(Items listed in a dataset)
---+---

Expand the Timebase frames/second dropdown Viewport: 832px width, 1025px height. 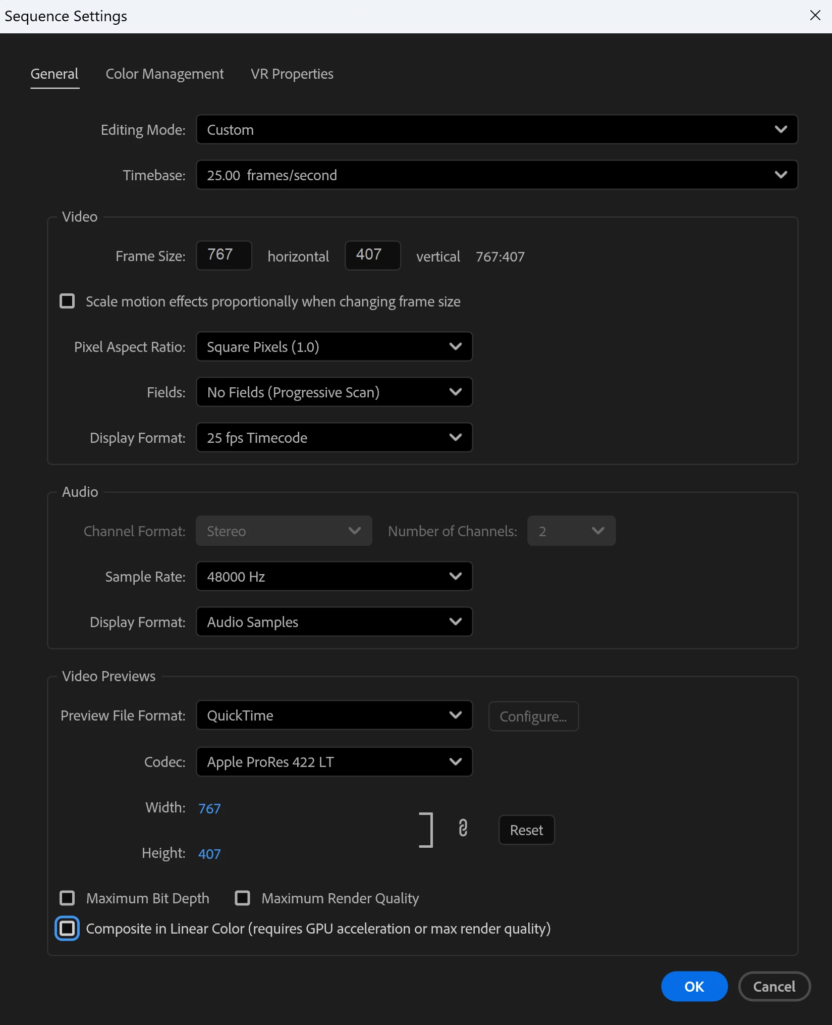(x=496, y=175)
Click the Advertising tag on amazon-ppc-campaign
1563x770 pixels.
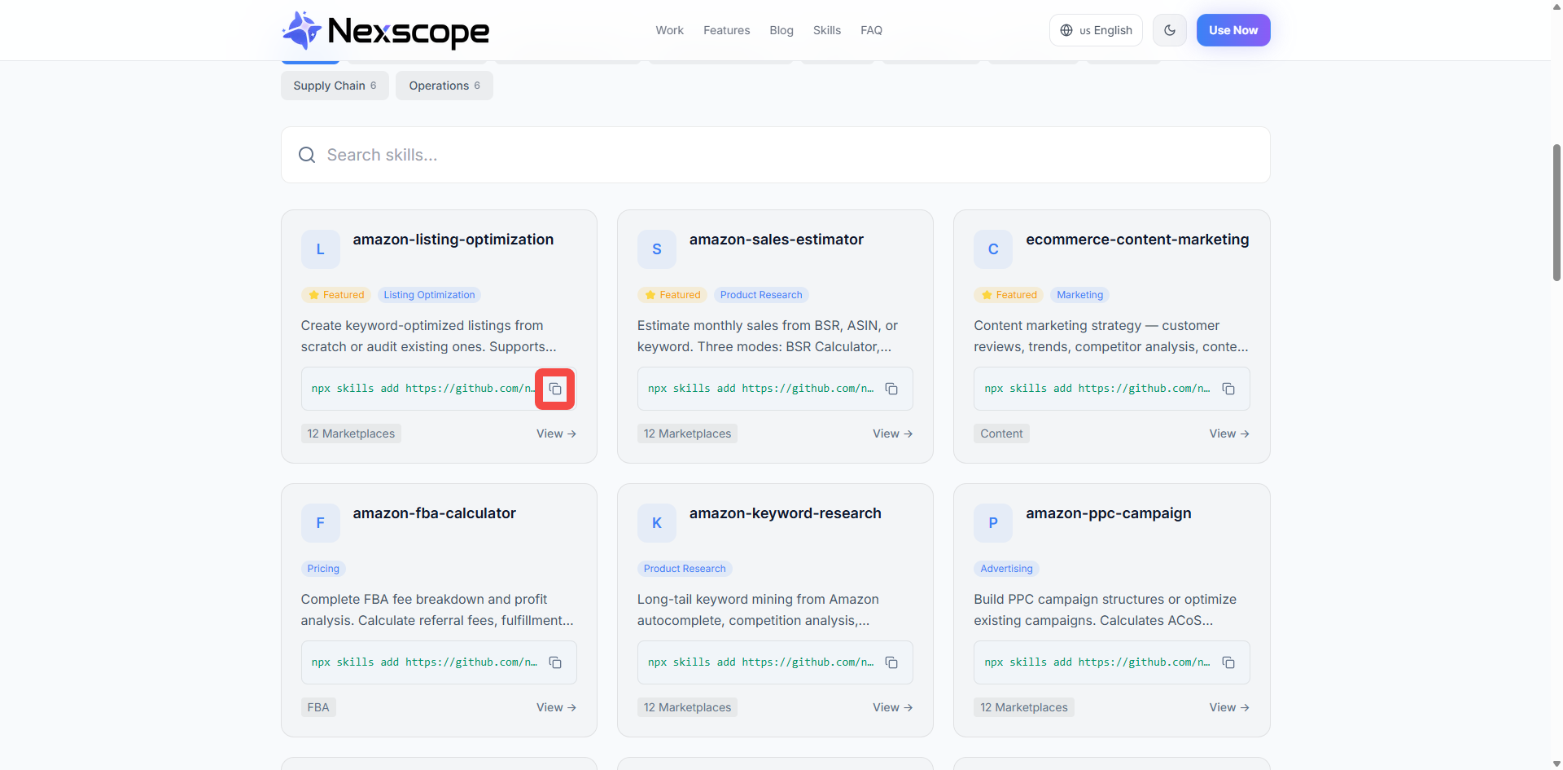click(1006, 569)
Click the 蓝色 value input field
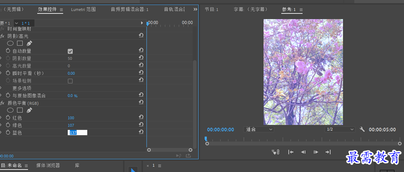The width and height of the screenshot is (404, 172). (x=77, y=133)
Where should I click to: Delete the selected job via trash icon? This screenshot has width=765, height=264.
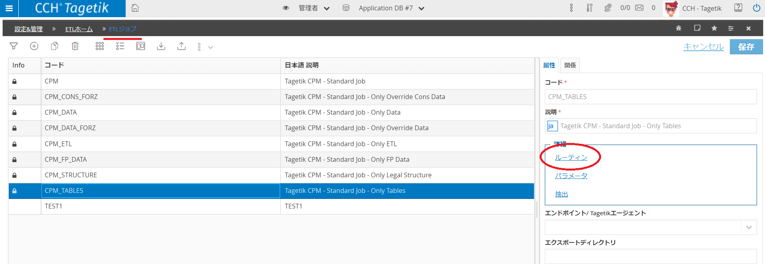point(75,46)
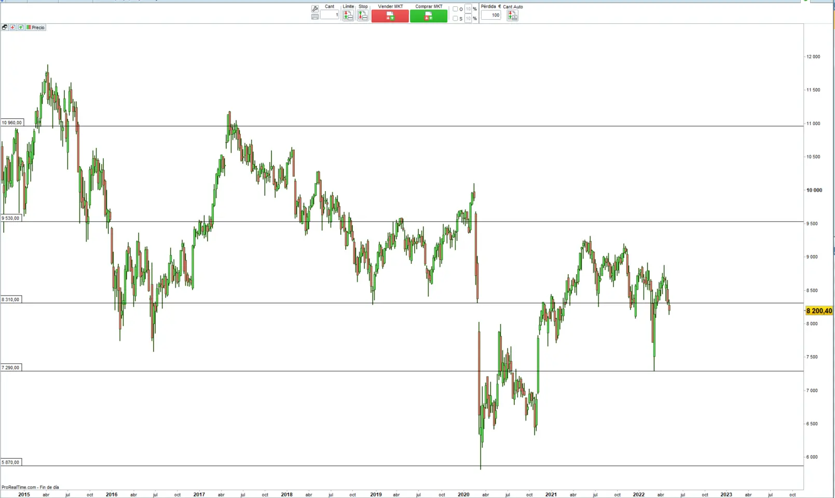Enable the O percentage checkbox
Screen dimensions: 835x498
point(455,9)
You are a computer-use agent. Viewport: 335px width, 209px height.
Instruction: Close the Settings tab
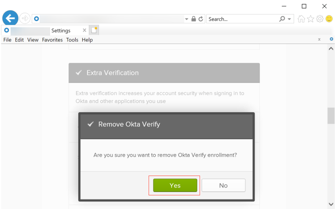click(x=84, y=30)
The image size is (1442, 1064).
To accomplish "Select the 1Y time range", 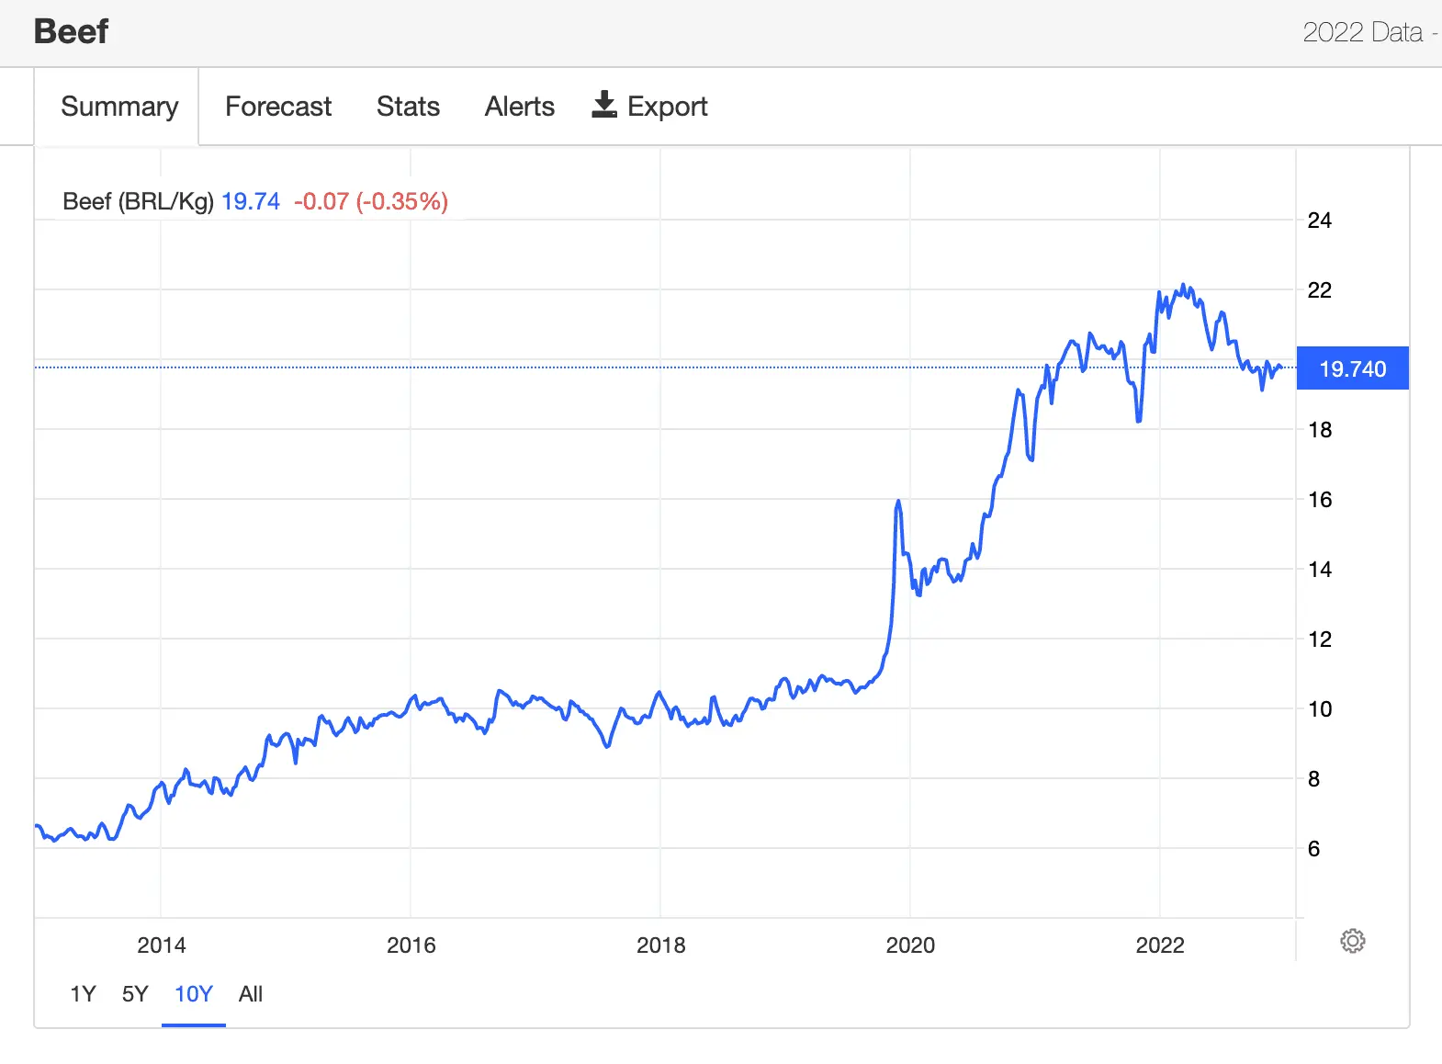I will [x=83, y=994].
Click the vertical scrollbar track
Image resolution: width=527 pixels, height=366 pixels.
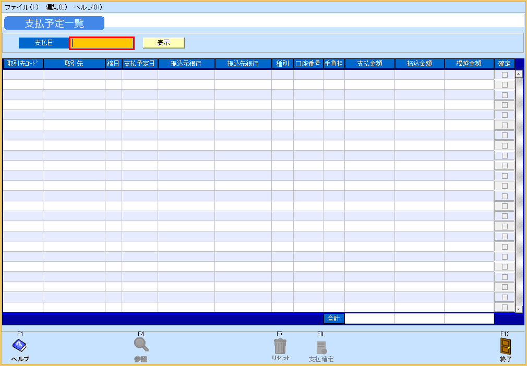click(x=519, y=193)
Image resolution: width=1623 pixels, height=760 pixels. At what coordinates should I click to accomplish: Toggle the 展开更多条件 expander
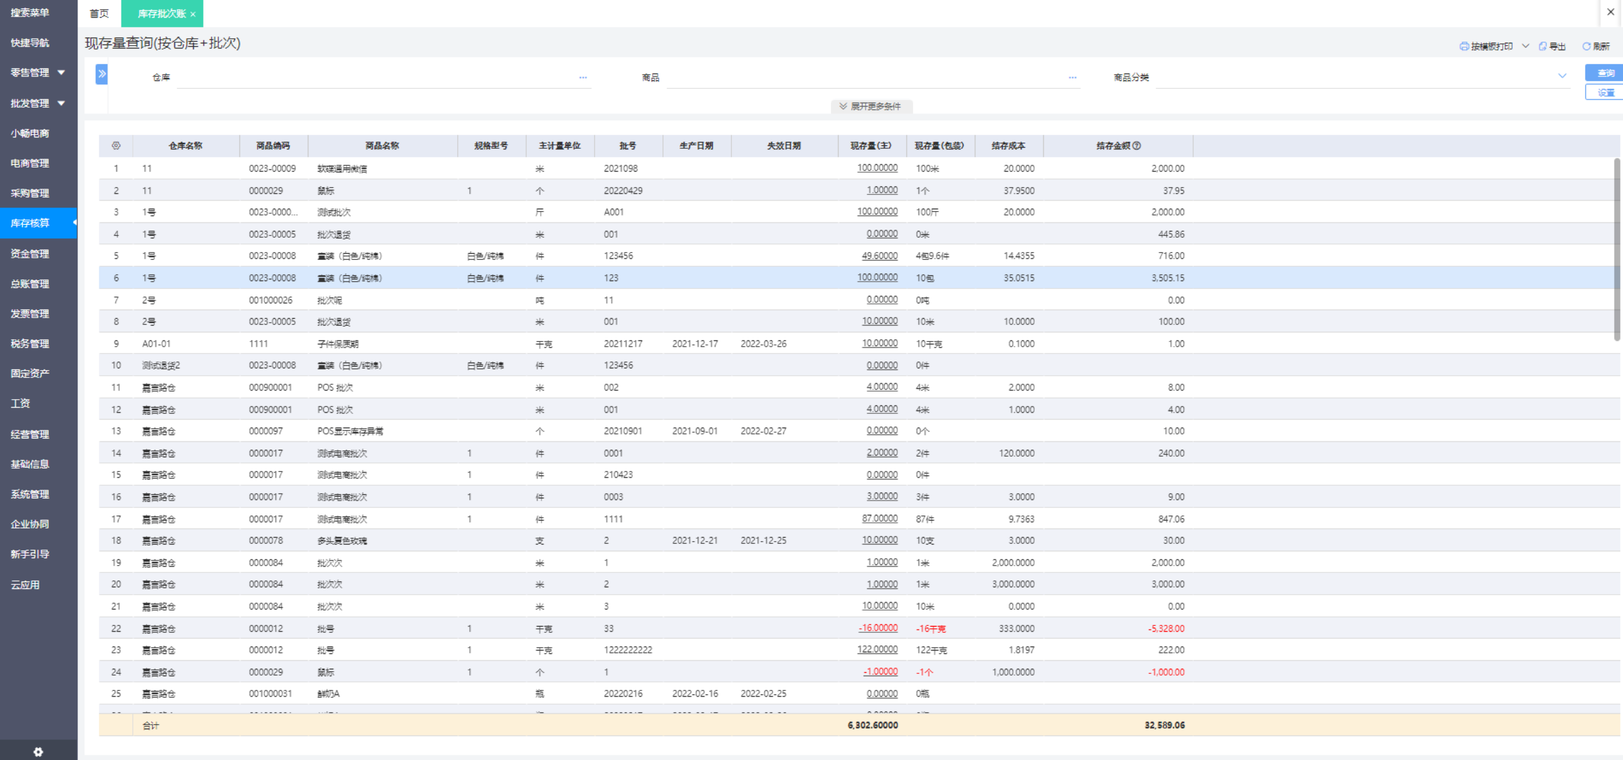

---+---

▶ **Task details**: Convert the rows into a Markdown table with the columns Number and Line, beginning at the line that contains "Where should I" and stopping after the line that contains "click(x=84, y=30)". Omit blank lines and leave the pictures out.

▶ **Written answer**:
| Number | Line |
|---|---|
| 1 | Where should I click to: Delete the selected job via trash icon? This screenshot has width=765, height=264. |
| 2 | point(75,46) |
| 3 | Enable the O percentage checkbox |
| 4 | Screen dimensions: 835x498 |
| 5 | point(455,9) |
| 6 | You are a computer-use agent. Viewport: 335px width, 209px height. |
| 7 | Instruction: Close the Settings tab |
| 8 | click(x=84, y=30) |